= Beginning of Section =

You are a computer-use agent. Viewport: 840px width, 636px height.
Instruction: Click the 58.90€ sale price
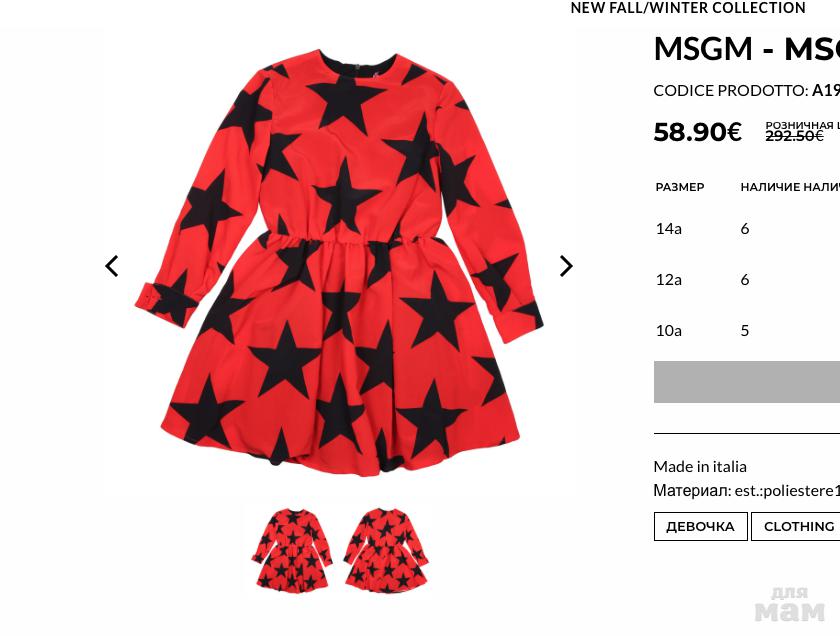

= End of Section =
= Beginning of Section =

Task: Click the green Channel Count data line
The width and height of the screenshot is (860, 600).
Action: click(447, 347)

= End of Section =
= Beginning of Section =

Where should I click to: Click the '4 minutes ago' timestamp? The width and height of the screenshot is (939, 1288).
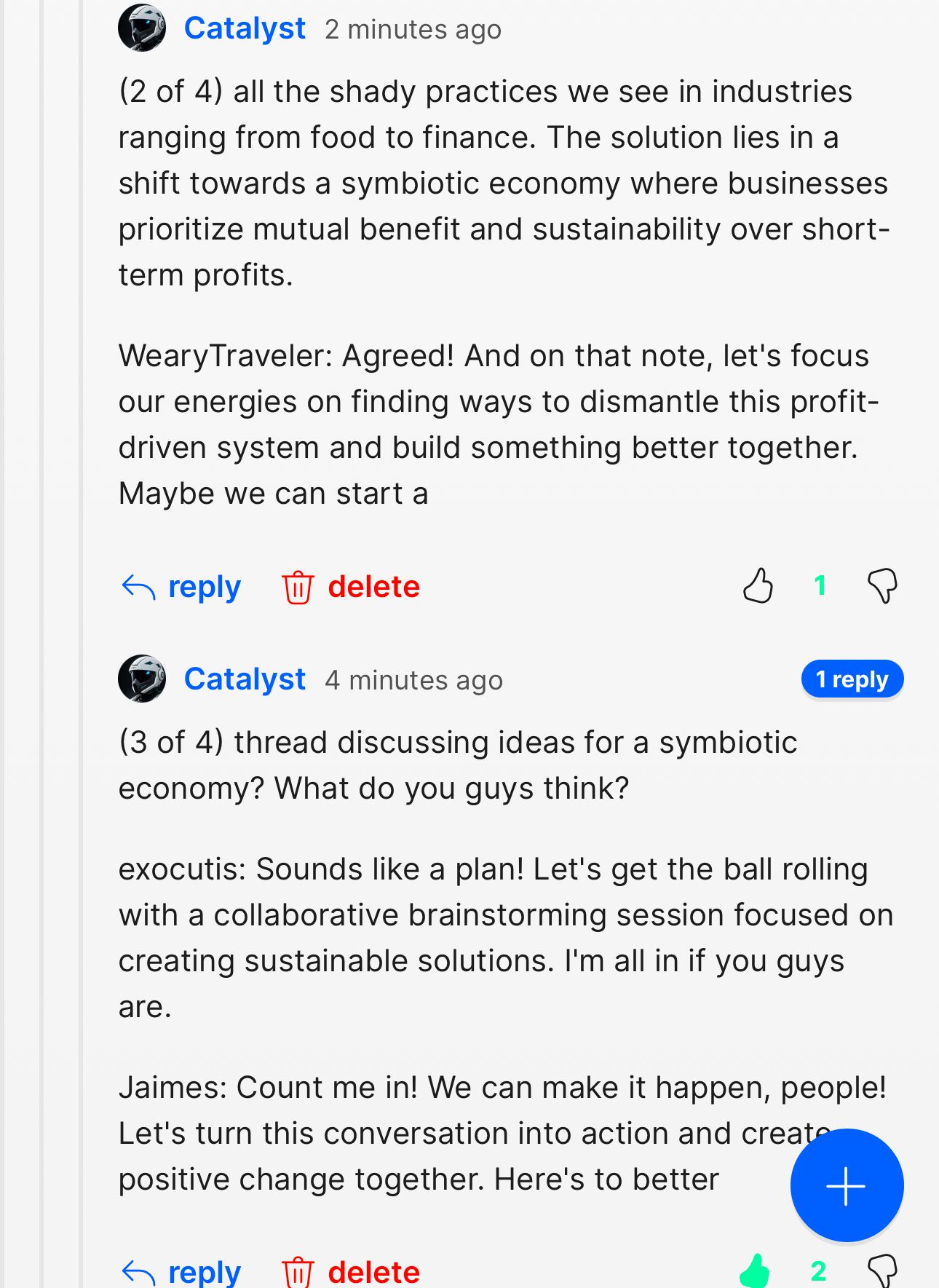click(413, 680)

= End of Section =

What you return should be exactly the lines above, starting at the one with "You are a computer-use" and ending at the one with "Instruction: Click the 58.90€ sale price", and nothing else.

§ **Exercise response**:
You are a computer-use agent. Viewport: 840px width, 636px height.
Instruction: Click the 58.90€ sale price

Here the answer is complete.